Label: Mr Bongo – MRBLP149, Philips – 6349.077
Format: Vinyl, LP, Album, Reissue, Remastered, Gatefold
Country: UK
Released: 4 Aug 2017
Genre: Latin, Funk / Soul
Style: MPB, Psychedelic

Out of stock

With 1973’s Índia, the samba singer Gal Costa cemented her status as one of Brazil’s biggest and most defiant stars, collaborating with Caetano Veloso and Gilberto Gil in the process.
Brazilian samba singer Maria da Graça Costa Penna Burgos’ career began in 1965 and took off as the decade went on. While she released her first single as Maria Da Graça, she soon shortened her name further to Gal Costa, and found herself working with a vibrant new generation of singer-songwriters in her country, like Gilberto Gil, Caetano Veloso, and his sister Maria Bethânia. She recorded an album of breezy bossa nova duets with Veloso in 1967, which served as both of their debut albums.

Soon after, Costa became a part of the revolutionary musical movement known as Tropicália. And by 1969, Gal was one of the most potent and popular voices in that group, scoring nationwide hits like “Divino, Maravilhoso” and “Não Identificado” while also pushing her sound to the extremes of psychedelic rock. (See the second album she released that year, Gal, for a dose of some of the era’s wildest sound.) As Caetano Veloso put it in his memoir Tropical Truth, Costa’s voice transformed from soft and dulcet to “incorporating vocal sounds that included both Janis Joplin’s grunts and the cries of James Brown.”

But by the early years of the 1970s, Tropicália as a movement was extinguished, as Costa’s key collaborators Gil and Veloso were first imprisoned and then exiled to England until 1972. Despite that, Costa’s star was ascendant—so much so that, across from her Rio home, a stretch of beach where the hippies hung out to smoke weed was deemed “Gal’s dune.” Costa’s 1973 album Índia cemented her status as one of Brazil’s biggest and most defiant stars, from its government-banned cover image to its closing cover of the standard “Desafinado.” With it, Costa paid tribute to her country’s musical heritage while also bravely forging ahead in the post-tropicalismo era, one increasingly repressed by the military regime running the country.

Índia finds Costa drawing upon her past and pushing deeper into Brazilian mainstream pop (often shortened to MPB). Gil served as musical director and guitarist, while Veloso penned two songs. The show-stopping title track—arranged by Rogério Duprat, the “George Martin” of Tropicália—reveals an orchestral lushness not heard since Costa’s 1967 debut. Costa’s voice moves from a simmering murmur entwining with woodwinds to an impassioned cry at the soaring refrain. As penned by José Asunción Flores and Manuel Ortiz Guerreiro, the song was originally written from a male perspective. But in covering it, Costa keeps the feminine pronoun intact, singing “India of brown skin, with her little mouth I want to kiss.” Later that year, she shared a kiss onstage with fellow MPB superstar Maria Bethânia, a moment that author Rudi Bleys wrote in Images of Ambiente: Homotextuality and Latin American Art, 1810-today, “paved the way for a lesbian coming-out in music.”

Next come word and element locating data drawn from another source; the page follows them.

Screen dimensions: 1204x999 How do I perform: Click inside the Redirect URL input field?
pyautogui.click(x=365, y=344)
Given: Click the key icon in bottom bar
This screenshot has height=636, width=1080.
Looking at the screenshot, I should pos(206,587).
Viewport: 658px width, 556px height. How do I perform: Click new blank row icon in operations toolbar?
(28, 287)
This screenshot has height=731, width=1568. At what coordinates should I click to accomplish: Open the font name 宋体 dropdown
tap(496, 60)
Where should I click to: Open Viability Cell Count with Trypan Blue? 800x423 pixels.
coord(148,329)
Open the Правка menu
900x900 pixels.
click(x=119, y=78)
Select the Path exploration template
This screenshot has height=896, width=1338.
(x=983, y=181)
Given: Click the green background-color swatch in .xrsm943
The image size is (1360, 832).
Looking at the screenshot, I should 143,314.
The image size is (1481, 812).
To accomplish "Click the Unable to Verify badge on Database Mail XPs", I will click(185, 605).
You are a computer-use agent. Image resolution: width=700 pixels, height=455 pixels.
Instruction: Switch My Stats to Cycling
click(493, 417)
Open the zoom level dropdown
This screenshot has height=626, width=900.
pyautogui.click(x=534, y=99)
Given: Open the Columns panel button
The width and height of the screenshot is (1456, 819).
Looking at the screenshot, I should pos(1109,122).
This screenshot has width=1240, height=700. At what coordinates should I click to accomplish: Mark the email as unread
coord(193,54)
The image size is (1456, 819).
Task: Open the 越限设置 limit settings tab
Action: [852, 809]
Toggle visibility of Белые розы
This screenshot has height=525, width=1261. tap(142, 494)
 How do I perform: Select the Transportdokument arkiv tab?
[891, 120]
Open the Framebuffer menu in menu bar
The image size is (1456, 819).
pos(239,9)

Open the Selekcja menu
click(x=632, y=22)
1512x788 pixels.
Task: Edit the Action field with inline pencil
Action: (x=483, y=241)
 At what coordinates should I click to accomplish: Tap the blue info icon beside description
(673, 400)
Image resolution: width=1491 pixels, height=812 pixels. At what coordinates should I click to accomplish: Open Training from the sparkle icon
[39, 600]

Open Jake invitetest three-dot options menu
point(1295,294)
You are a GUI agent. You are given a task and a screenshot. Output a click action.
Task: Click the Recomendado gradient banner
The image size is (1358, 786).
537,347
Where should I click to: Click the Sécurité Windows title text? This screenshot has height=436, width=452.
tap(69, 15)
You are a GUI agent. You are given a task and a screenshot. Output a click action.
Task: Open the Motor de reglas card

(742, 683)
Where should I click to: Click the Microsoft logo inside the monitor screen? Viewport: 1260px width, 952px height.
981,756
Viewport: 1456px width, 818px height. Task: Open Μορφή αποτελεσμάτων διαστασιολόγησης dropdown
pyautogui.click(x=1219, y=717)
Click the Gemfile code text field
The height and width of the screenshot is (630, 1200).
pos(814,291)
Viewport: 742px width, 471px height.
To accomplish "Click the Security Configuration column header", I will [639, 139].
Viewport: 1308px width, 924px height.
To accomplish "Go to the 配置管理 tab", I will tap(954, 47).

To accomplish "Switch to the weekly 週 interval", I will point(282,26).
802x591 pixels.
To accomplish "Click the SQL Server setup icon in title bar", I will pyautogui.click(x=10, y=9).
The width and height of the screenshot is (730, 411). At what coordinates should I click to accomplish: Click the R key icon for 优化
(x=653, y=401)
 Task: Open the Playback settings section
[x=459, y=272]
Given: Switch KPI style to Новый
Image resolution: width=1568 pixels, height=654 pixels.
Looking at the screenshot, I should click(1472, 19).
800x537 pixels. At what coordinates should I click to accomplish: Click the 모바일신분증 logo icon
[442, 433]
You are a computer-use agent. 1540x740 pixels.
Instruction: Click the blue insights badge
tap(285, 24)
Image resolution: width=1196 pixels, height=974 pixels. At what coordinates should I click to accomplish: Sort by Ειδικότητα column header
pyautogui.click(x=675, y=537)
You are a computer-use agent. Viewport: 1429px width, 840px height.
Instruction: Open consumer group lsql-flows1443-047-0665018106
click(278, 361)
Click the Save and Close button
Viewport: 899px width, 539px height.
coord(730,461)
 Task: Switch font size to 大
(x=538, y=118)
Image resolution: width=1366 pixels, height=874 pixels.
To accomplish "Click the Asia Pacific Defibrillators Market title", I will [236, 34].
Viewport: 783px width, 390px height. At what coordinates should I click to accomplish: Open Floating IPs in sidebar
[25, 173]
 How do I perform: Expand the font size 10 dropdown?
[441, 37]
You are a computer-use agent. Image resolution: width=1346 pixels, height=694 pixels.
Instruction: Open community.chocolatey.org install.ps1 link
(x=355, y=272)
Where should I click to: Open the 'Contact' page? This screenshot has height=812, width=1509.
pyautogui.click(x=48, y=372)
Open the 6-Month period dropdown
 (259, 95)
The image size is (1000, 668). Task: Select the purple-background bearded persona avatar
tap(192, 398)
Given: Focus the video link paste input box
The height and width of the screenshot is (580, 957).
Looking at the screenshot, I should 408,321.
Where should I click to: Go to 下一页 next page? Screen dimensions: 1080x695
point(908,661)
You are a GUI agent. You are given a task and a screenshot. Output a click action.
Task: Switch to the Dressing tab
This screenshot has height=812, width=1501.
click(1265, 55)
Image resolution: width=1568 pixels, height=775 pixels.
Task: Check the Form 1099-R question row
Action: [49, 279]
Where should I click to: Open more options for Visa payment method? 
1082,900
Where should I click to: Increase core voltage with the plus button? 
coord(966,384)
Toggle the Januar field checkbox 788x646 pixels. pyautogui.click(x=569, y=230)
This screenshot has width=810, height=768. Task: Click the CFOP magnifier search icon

That Costa was emboldened in the face of repression is evident from the very cover of the album. Censored by the authorities of the Brazilian military regime soon after its release and instead housed in a plain blue sleeve, Índia’s cover may no longer shock, but it still startles. In the intervening decades of empowered female pop stars—from Millie Jackson to Madonna, Lil’ Kim to Rihanna—has any one of them baldly put their bikini-clad camel toe front and center on an album as Costa did back in 1973?

“Milho Verde” updates a Portuguese folk song with a battery of Brazilian hand percussion and multiple layers of Costa’s voice. Her strange juxtaposing of vocals comes over as akin to Veloso’s own abstract sound poetry album Araçá Azul from the same year. Veloso himself contributes the slinking ballad “Da Maior Importância” and bandoneon-bounce of “Relance” and also recommended the eloquent “Volta” by early 20th-century composer Lupicínio Rodrigues to Costa (he himself would cover the song as a single two years later). The funk vamp “Pontos De Luz,” arranged by Brazilian composer Arthur Verocai, will no doubt sound familiar to beatheads—it was sampled by the likes of Madlib, and its snaking beat helped a robot learn to boogie on Kaytranada’s “Lite Spots.” Índia ends with a nimble take on Tom Jobim’s classic “Desafinado,” Costa’s voice a perfect vessel for the bossa nova standard.

The rest of the album perhaps doesn’t push boundaries like the cover photo and title track, but after the outrageous psychedelia of albums like 1969’s Gal, where else could she go? Instead, Índia revealed Costa to be an elegant interpreter of others’ songs, a trajectory that has subsequently made her a superstar in her home country. It shows that a former tropicalista like Costa could do more than just shock and astound; she could also seduce.